=== Work instruction ===
The whole listing below needs to be retyped without a single change.

=== Given data ===

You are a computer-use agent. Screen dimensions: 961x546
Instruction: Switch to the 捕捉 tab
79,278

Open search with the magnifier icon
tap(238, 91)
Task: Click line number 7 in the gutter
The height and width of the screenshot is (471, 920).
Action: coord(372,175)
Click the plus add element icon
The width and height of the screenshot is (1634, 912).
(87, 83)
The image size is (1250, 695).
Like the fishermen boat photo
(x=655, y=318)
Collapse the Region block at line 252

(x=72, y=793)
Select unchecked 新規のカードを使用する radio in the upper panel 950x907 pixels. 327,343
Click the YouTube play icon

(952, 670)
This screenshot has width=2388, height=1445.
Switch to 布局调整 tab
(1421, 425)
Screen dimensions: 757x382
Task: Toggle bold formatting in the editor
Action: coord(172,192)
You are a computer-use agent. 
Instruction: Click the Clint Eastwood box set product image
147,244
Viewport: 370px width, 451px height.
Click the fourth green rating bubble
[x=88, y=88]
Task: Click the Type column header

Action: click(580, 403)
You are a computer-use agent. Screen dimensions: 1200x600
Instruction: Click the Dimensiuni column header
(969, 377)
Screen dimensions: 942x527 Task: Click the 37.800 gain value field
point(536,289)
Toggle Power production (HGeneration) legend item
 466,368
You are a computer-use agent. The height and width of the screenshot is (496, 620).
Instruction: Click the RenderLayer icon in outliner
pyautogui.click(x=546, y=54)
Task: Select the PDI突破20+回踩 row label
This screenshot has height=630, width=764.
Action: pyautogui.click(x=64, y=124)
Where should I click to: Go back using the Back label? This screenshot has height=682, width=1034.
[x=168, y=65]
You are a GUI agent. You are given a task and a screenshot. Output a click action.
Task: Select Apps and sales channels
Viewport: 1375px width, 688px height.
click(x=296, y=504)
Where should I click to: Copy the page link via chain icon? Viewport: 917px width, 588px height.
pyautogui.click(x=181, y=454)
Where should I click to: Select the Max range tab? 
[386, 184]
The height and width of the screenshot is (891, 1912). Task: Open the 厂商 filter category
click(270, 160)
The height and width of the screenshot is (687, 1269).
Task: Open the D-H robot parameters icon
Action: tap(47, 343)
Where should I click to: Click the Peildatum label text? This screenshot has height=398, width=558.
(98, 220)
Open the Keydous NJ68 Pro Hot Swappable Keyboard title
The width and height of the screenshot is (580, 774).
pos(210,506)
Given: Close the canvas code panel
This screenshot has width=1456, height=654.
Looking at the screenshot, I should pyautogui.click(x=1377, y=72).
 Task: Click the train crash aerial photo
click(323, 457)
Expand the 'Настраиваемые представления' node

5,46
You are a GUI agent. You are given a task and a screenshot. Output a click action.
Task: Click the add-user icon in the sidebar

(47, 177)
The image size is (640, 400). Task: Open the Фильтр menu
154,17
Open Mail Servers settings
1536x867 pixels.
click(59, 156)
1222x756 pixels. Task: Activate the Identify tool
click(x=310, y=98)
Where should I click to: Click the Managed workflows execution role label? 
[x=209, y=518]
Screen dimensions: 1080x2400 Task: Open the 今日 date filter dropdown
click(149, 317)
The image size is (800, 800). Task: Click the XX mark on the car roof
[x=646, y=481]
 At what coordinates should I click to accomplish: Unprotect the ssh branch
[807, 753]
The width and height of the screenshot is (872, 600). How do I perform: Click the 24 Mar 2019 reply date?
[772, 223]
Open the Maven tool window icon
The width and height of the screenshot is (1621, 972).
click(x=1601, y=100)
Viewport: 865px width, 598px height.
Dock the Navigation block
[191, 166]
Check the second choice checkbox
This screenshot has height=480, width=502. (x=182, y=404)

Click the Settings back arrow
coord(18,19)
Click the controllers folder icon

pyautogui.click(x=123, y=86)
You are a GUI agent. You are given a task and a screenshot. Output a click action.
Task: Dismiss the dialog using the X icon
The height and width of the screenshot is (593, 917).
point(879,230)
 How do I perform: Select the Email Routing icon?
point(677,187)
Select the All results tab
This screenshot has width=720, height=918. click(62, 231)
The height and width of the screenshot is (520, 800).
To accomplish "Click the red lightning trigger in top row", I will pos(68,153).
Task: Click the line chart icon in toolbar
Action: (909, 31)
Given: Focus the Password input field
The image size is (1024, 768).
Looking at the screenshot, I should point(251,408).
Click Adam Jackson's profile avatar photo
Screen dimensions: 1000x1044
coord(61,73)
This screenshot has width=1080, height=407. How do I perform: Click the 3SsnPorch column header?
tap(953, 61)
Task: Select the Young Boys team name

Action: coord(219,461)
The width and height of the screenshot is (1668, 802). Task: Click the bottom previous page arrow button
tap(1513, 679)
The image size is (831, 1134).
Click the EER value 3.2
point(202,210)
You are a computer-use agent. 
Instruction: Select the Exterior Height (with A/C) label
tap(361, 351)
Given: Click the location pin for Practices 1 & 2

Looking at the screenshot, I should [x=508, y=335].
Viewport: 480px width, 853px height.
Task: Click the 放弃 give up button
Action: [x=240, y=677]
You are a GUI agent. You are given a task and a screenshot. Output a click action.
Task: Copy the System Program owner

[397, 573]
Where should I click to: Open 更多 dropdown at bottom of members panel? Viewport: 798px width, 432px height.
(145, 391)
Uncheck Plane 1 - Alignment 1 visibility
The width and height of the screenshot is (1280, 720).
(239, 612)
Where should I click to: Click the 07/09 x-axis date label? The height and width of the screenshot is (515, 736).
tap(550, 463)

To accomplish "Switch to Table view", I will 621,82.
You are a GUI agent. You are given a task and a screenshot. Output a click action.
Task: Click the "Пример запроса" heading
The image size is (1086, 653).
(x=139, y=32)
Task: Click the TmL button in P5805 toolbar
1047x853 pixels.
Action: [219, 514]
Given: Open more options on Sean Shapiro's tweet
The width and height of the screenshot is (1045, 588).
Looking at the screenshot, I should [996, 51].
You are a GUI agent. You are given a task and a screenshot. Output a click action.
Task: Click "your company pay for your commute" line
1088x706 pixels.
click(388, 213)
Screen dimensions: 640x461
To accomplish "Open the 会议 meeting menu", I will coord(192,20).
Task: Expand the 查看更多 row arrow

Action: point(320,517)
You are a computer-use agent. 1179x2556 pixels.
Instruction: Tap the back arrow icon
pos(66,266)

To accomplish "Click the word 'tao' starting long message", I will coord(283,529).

=== Task result ===
You are a computer-use agent. Screen dimensions: 961x546
Instruction: Switch to the 捕捉 tab
79,278

Open search with the magnifier icon
tap(238, 91)
Task: Click line number 7 in the gutter
The height and width of the screenshot is (471, 920).
Action: coord(372,175)
Click the plus add element icon
The width and height of the screenshot is (1634, 912).
(87, 83)
The image size is (1250, 695).
Like the fishermen boat photo
(x=655, y=318)
Collapse the Region block at line 252

(x=72, y=793)
Select unchecked 新規のカードを使用する radio in the upper panel 950x907 pixels. 327,343
Click the YouTube play icon

(952, 670)
This screenshot has width=2388, height=1445.
Switch to 布局调整 tab
(1421, 425)
Screen dimensions: 757x382
Task: Toggle bold formatting in the editor
Action: coord(172,192)
You are a computer-use agent. 
Instruction: Click the Clint Eastwood box set product image
147,244
Viewport: 370px width, 451px height.
Click the fourth green rating bubble
[x=88, y=88]
Task: Click the Type column header

Action: click(580, 403)
You are a computer-use agent. Screen dimensions: 1200x600
Instruction: Click the Dimensiuni column header
(969, 377)
Screen dimensions: 942x527 Task: Click the 37.800 gain value field
point(536,289)
Toggle Power production (HGeneration) legend item
 466,368
You are a computer-use agent. The height and width of the screenshot is (496, 620).
Instruction: Click the RenderLayer icon in outliner
pyautogui.click(x=546, y=54)
Task: Select the PDI突破20+回踩 row label
This screenshot has height=630, width=764.
Action: pyautogui.click(x=64, y=124)
Where should I click to: Go back using the Back label? This screenshot has height=682, width=1034.
[x=168, y=65]
You are a GUI agent. You are given a task and a screenshot. Output a click action.
Task: Select Apps and sales channels
Viewport: 1375px width, 688px height.
click(x=296, y=504)
Where should I click to: Copy the page link via chain icon? Viewport: 917px width, 588px height.
pyautogui.click(x=181, y=454)
Where should I click to: Select the Max range tab? 
[386, 184]
The height and width of the screenshot is (891, 1912). Task: Open the 厂商 filter category
click(270, 160)
The height and width of the screenshot is (687, 1269).
Task: Open the D-H robot parameters icon
Action: tap(47, 343)
Where should I click to: Click the Peildatum label text? This screenshot has height=398, width=558.
(98, 220)
Open the Keydous NJ68 Pro Hot Swappable Keyboard title
The width and height of the screenshot is (580, 774).
pos(210,506)
Given: Close the canvas code panel
This screenshot has width=1456, height=654.
Looking at the screenshot, I should pyautogui.click(x=1377, y=72).
 Task: Click the train crash aerial photo
click(323, 457)
Expand the 'Настраиваемые представления' node

5,46
You are a GUI agent. You are given a task and a screenshot. Output a click action.
Task: Click the add-user icon in the sidebar

(47, 177)
The image size is (640, 400). Task: Open the Фильтр menu
154,17
Open Mail Servers settings
1536x867 pixels.
click(59, 156)
1222x756 pixels. Task: Activate the Identify tool
click(x=310, y=98)
Where should I click to: Click the Managed workflows execution role label? 
[x=209, y=518]
Screen dimensions: 1080x2400 Task: Open the 今日 date filter dropdown
click(149, 317)
The image size is (800, 800). Task: Click the XX mark on the car roof
[x=646, y=481]
 At what coordinates should I click to accomplish: Unprotect the ssh branch
[807, 753]
The width and height of the screenshot is (872, 600). How do I perform: Click the 24 Mar 2019 reply date?
[772, 223]
Open the Maven tool window icon
The width and height of the screenshot is (1621, 972).
click(x=1601, y=100)
Viewport: 865px width, 598px height.
Dock the Navigation block
[191, 166]
Check the second choice checkbox
This screenshot has height=480, width=502. (x=182, y=404)

Click the Settings back arrow
coord(18,19)
Click the controllers folder icon

pyautogui.click(x=123, y=86)
You are a GUI agent. You are given a task and a screenshot. Output a click action.
Task: Dismiss the dialog using the X icon
The height and width of the screenshot is (593, 917).
point(879,230)
 How do I perform: Select the Email Routing icon?
point(677,187)
Select the All results tab
This screenshot has width=720, height=918. click(62, 231)
The height and width of the screenshot is (520, 800).
To accomplish "Click the red lightning trigger in top row", I will pos(68,153).
Task: Click the line chart icon in toolbar
Action: (909, 31)
Given: Focus the Password input field
The image size is (1024, 768).
Looking at the screenshot, I should point(251,408).
Click Adam Jackson's profile avatar photo
Screen dimensions: 1000x1044
coord(61,73)
This screenshot has width=1080, height=407. How do I perform: Click the 3SsnPorch column header?
tap(953, 61)
Task: Select the Young Boys team name

Action: coord(219,461)
The width and height of the screenshot is (1668, 802). Task: Click the bottom previous page arrow button
tap(1513, 679)
The image size is (831, 1134).
Click the EER value 3.2
point(202,210)
You are a computer-use agent. 
Instruction: Select the Exterior Height (with A/C) label
tap(361, 351)
Given: Click the location pin for Practices 1 & 2

Looking at the screenshot, I should [x=508, y=335].
Viewport: 480px width, 853px height.
Task: Click the 放弃 give up button
Action: [x=240, y=677]
You are a GUI agent. You are given a task and a screenshot. Output a click action.
Task: Copy the System Program owner

[397, 573]
Where should I click to: Open 更多 dropdown at bottom of members panel? Viewport: 798px width, 432px height.
(145, 391)
Uncheck Plane 1 - Alignment 1 visibility
The width and height of the screenshot is (1280, 720).
(239, 612)
Where should I click to: Click the 07/09 x-axis date label? The height and width of the screenshot is (515, 736).
tap(550, 463)

To accomplish "Switch to Table view", I will 621,82.
You are a GUI agent. You are given a task and a screenshot. Output a click action.
Task: Click the "Пример запроса" heading
The image size is (1086, 653).
(x=139, y=32)
Task: Click the TmL button in P5805 toolbar
1047x853 pixels.
Action: [219, 514]
Given: Open more options on Sean Shapiro's tweet
The width and height of the screenshot is (1045, 588).
Looking at the screenshot, I should [996, 51].
You are a GUI agent. You are given a task and a screenshot. Output a click action.
Task: Click "your company pay for your commute" line
1088x706 pixels.
click(388, 213)
Screen dimensions: 640x461
To accomplish "Open the 会议 meeting menu", I will coord(192,20).
Task: Expand the 查看更多 row arrow

Action: point(320,517)
You are a computer-use agent. 1179x2556 pixels.
Instruction: Tap the back arrow icon
pos(66,266)

To accomplish "Click the word 'tao' starting long message", I will coord(283,529).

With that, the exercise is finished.